▸ Task to complete
Reproduce every line of the material below without alteration, omitting the pictures from your reply.

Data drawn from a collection

* Start *

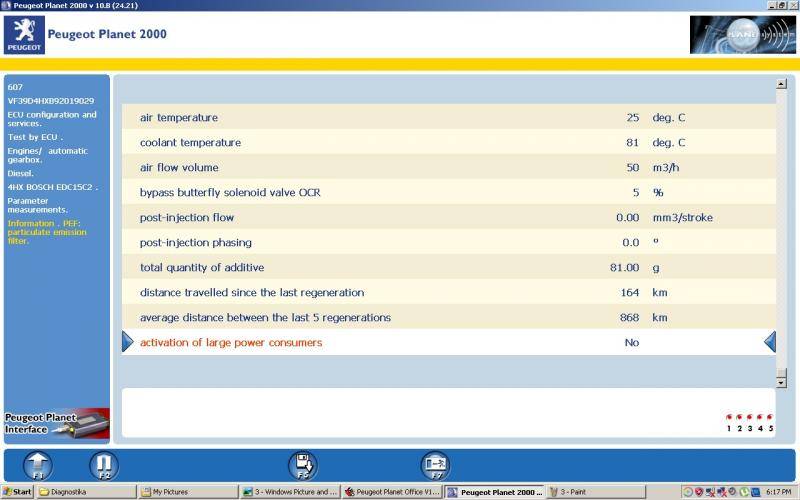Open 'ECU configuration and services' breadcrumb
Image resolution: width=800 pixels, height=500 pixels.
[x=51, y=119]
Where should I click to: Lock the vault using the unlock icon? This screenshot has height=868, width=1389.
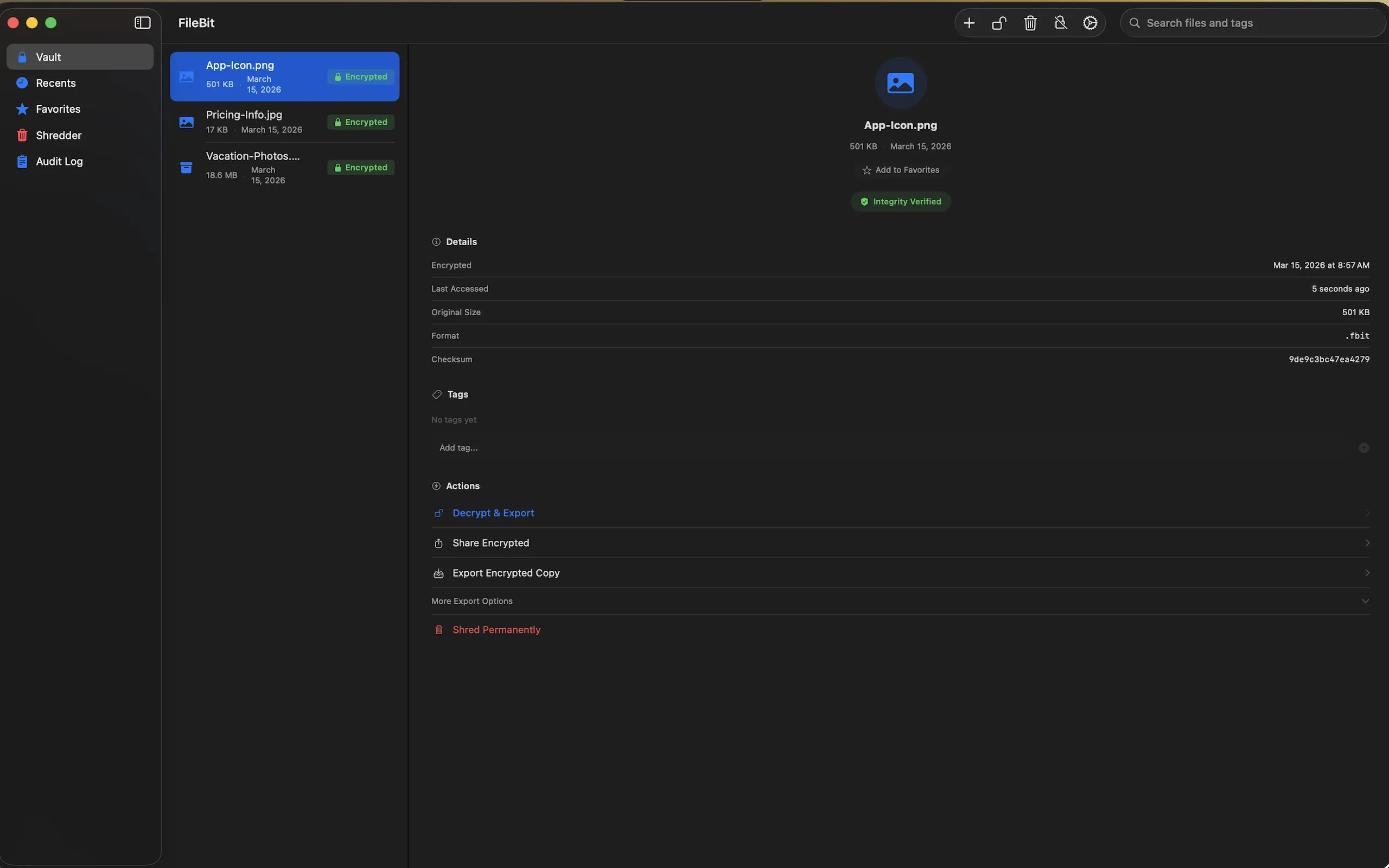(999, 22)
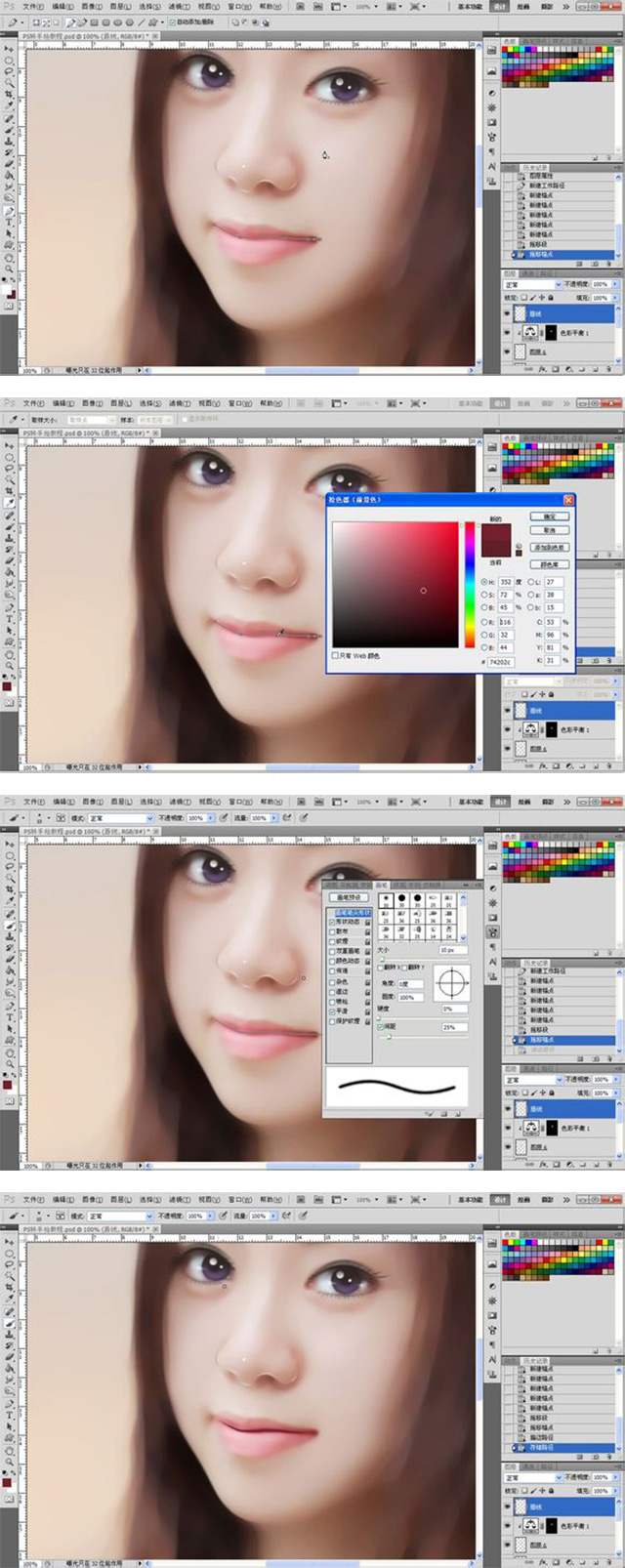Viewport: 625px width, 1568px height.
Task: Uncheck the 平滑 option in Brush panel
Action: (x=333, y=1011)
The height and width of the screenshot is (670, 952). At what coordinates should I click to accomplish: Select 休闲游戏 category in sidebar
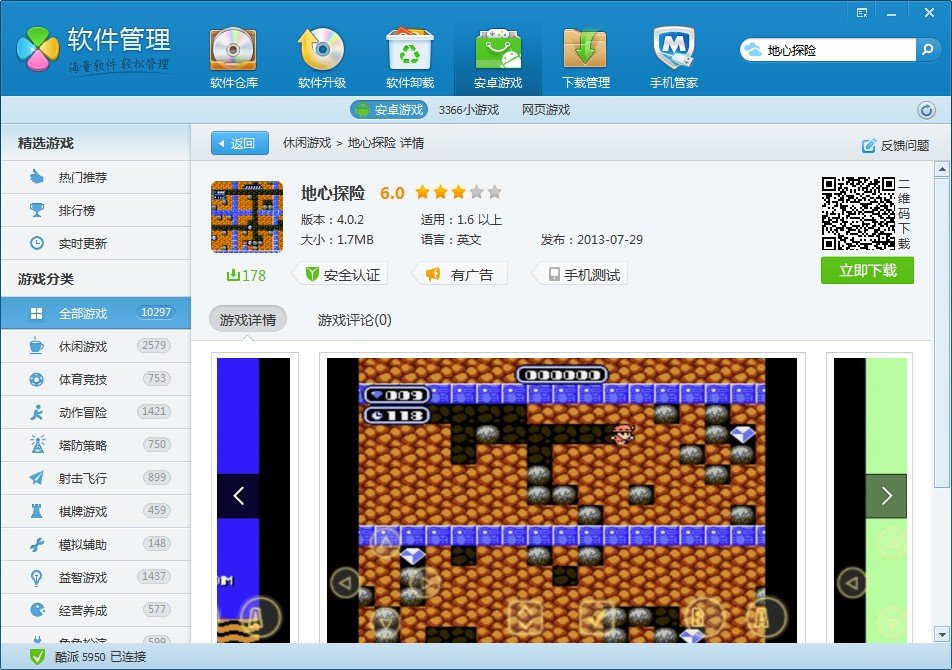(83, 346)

* End *

▸ Task solution
Open 'ECU configuration and services' breadcrumb
Image resolution: width=800 pixels, height=500 pixels.
[x=51, y=119]
Where should I click to: Lock the vault using the unlock icon? This screenshot has height=868, width=1389.
(999, 22)
Viewport: 625px width, 1568px height.
Task: Uncheck the 平滑 option in Brush panel
Action: (x=333, y=1011)
The height and width of the screenshot is (670, 952). At what coordinates should I click to accomplish: Select 休闲游戏 category in sidebar
(83, 346)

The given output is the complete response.